Exercise instructions: Reproduce each of the following entries word for word, keeping every line in its original order.

Data supplied:
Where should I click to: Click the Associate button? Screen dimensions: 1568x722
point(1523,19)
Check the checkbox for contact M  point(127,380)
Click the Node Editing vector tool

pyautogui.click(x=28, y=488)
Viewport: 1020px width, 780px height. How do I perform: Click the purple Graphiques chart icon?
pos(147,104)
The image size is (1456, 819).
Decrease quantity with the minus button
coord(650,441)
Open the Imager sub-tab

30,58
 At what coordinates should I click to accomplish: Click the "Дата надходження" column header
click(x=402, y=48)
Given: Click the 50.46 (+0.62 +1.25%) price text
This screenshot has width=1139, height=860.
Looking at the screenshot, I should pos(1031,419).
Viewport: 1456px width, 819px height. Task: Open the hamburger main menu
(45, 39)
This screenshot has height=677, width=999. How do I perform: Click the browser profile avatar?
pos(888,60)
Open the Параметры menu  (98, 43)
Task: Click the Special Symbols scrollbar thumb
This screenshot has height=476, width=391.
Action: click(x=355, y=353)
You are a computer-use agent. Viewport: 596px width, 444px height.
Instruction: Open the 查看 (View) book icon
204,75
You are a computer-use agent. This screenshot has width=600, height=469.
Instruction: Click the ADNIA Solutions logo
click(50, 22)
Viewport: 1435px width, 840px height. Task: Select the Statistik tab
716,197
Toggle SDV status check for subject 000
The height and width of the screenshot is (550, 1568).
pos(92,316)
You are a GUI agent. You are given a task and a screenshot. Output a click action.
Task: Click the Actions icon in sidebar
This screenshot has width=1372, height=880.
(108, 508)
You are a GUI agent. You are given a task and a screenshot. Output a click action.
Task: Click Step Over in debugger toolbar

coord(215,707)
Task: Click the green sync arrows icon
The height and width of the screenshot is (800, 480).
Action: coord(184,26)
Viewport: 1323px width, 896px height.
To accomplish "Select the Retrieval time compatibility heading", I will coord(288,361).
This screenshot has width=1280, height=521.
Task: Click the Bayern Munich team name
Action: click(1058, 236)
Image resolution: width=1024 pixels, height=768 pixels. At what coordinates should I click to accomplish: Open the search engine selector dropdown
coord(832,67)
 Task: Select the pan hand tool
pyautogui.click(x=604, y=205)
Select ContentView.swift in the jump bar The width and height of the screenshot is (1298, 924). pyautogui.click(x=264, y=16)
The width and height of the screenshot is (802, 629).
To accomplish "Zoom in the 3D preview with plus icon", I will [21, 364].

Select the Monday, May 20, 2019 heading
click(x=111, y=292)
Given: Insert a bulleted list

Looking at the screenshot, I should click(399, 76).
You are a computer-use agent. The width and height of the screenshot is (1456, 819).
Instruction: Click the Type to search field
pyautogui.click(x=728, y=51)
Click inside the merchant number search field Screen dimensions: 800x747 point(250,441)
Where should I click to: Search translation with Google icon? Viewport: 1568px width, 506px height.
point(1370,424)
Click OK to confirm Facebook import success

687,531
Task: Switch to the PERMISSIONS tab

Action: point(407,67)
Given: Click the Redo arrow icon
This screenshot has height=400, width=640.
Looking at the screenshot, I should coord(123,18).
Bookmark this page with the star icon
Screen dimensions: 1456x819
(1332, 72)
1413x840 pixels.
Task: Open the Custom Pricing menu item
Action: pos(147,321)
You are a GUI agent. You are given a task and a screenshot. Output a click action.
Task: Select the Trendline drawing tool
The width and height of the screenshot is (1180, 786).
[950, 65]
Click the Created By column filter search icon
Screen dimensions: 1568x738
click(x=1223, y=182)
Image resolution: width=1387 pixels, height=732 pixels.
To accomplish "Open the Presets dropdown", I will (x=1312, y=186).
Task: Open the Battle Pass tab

Output:
Where should I click to: Click the Associate button? Screen dimensions: 1568x722
point(1523,19)
Check the checkbox for contact M  point(127,380)
Click the Node Editing vector tool

pyautogui.click(x=28, y=488)
Viewport: 1020px width, 780px height. How do I perform: Click the purple Graphiques chart icon?
pos(147,104)
The image size is (1456, 819).
Decrease quantity with the minus button
coord(650,441)
Open the Imager sub-tab

30,58
 At what coordinates should I click to accomplish: Click the "Дата надходження" column header
click(x=402, y=48)
Given: Click the 50.46 (+0.62 +1.25%) price text
This screenshot has width=1139, height=860.
Looking at the screenshot, I should pos(1031,419).
Viewport: 1456px width, 819px height. Task: Open the hamburger main menu
(45, 39)
This screenshot has height=677, width=999. How do I perform: Click the browser profile avatar?
pos(888,60)
Open the Параметры menu  (98, 43)
Task: Click the Special Symbols scrollbar thumb
This screenshot has height=476, width=391.
Action: click(x=355, y=353)
You are a computer-use agent. Viewport: 596px width, 444px height.
Instruction: Open the 查看 (View) book icon
204,75
You are a computer-use agent. This screenshot has width=600, height=469.
Instruction: Click the ADNIA Solutions logo
click(50, 22)
Viewport: 1435px width, 840px height. Task: Select the Statistik tab
716,197
Toggle SDV status check for subject 000
The height and width of the screenshot is (550, 1568).
pos(92,316)
You are a GUI agent. You are given a task and a screenshot. Output a click action.
Task: Click the Actions icon in sidebar
This screenshot has width=1372, height=880.
(108, 508)
You are a GUI agent. You are given a task and a screenshot. Output a click action.
Task: Click Step Over in debugger toolbar

coord(215,707)
Task: Click the green sync arrows icon
The height and width of the screenshot is (800, 480).
Action: coord(184,26)
Viewport: 1323px width, 896px height.
To accomplish "Select the Retrieval time compatibility heading", I will coord(288,361).
This screenshot has width=1280, height=521.
Task: Click the Bayern Munich team name
Action: click(1058, 236)
Image resolution: width=1024 pixels, height=768 pixels. At what coordinates should I click to accomplish: Open the search engine selector dropdown
coord(832,67)
 Task: Select the pan hand tool
pyautogui.click(x=604, y=205)
Select ContentView.swift in the jump bar The width and height of the screenshot is (1298, 924). pyautogui.click(x=264, y=16)
The width and height of the screenshot is (802, 629).
To accomplish "Zoom in the 3D preview with plus icon", I will [21, 364].

Select the Monday, May 20, 2019 heading
click(x=111, y=292)
Given: Insert a bulleted list

Looking at the screenshot, I should click(399, 76).
You are a computer-use agent. The width and height of the screenshot is (1456, 819).
Instruction: Click the Type to search field
pyautogui.click(x=728, y=51)
Click inside the merchant number search field Screen dimensions: 800x747 point(250,441)
Where should I click to: Search translation with Google icon? Viewport: 1568px width, 506px height.
point(1370,424)
Click OK to confirm Facebook import success

687,531
Task: Switch to the PERMISSIONS tab

Action: point(407,67)
Given: Click the Redo arrow icon
This screenshot has height=400, width=640.
Looking at the screenshot, I should coord(123,18).
Bookmark this page with the star icon
Screen dimensions: 1456x819
(1332, 72)
1413x840 pixels.
Task: Open the Custom Pricing menu item
Action: pos(147,321)
You are a GUI agent. You are given a task and a screenshot. Output a click action.
Task: Select the Trendline drawing tool
The width and height of the screenshot is (1180, 786).
[950, 65]
Click the Created By column filter search icon
Screen dimensions: 1568x738
click(x=1223, y=182)
Image resolution: width=1387 pixels, height=732 pixels.
To accomplish "Open the Presets dropdown", I will (x=1312, y=186).
Task: Open the Battle Pass tab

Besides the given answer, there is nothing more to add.